### Exercise prompt
Scan the entries and state how many lines contain "arrow". Write no other text.
━━━━━ Source data
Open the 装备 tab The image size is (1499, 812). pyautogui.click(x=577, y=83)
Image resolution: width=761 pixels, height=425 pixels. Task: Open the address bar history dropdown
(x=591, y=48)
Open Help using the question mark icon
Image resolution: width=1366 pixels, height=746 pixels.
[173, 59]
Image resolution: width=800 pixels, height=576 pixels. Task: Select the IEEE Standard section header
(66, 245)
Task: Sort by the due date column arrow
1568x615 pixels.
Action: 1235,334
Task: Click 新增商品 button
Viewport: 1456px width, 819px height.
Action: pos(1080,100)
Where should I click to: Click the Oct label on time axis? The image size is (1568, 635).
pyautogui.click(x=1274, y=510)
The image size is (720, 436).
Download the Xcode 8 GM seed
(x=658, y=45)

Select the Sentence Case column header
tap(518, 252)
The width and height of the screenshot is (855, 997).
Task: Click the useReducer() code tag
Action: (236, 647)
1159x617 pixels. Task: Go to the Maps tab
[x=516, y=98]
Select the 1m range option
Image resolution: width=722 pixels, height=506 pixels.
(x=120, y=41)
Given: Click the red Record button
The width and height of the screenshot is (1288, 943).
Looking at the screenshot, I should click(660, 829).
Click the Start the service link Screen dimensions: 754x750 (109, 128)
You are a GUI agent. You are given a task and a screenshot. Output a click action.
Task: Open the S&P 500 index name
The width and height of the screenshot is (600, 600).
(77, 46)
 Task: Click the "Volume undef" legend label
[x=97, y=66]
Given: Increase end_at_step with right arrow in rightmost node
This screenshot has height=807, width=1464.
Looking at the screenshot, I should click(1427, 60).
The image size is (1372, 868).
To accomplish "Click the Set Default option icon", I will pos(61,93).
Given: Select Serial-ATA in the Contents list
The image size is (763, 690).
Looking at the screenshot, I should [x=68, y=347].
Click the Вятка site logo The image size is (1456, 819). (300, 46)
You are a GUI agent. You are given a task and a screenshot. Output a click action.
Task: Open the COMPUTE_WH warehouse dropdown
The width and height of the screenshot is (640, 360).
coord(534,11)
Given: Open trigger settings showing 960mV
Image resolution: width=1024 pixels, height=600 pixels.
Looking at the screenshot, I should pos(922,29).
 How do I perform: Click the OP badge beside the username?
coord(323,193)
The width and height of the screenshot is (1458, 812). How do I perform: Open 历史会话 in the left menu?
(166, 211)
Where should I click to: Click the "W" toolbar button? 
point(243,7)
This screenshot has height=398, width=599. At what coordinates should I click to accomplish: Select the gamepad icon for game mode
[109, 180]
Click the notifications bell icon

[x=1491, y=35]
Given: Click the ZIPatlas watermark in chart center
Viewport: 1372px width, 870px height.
━━━━━━━━━━
### Answer to this exercise
2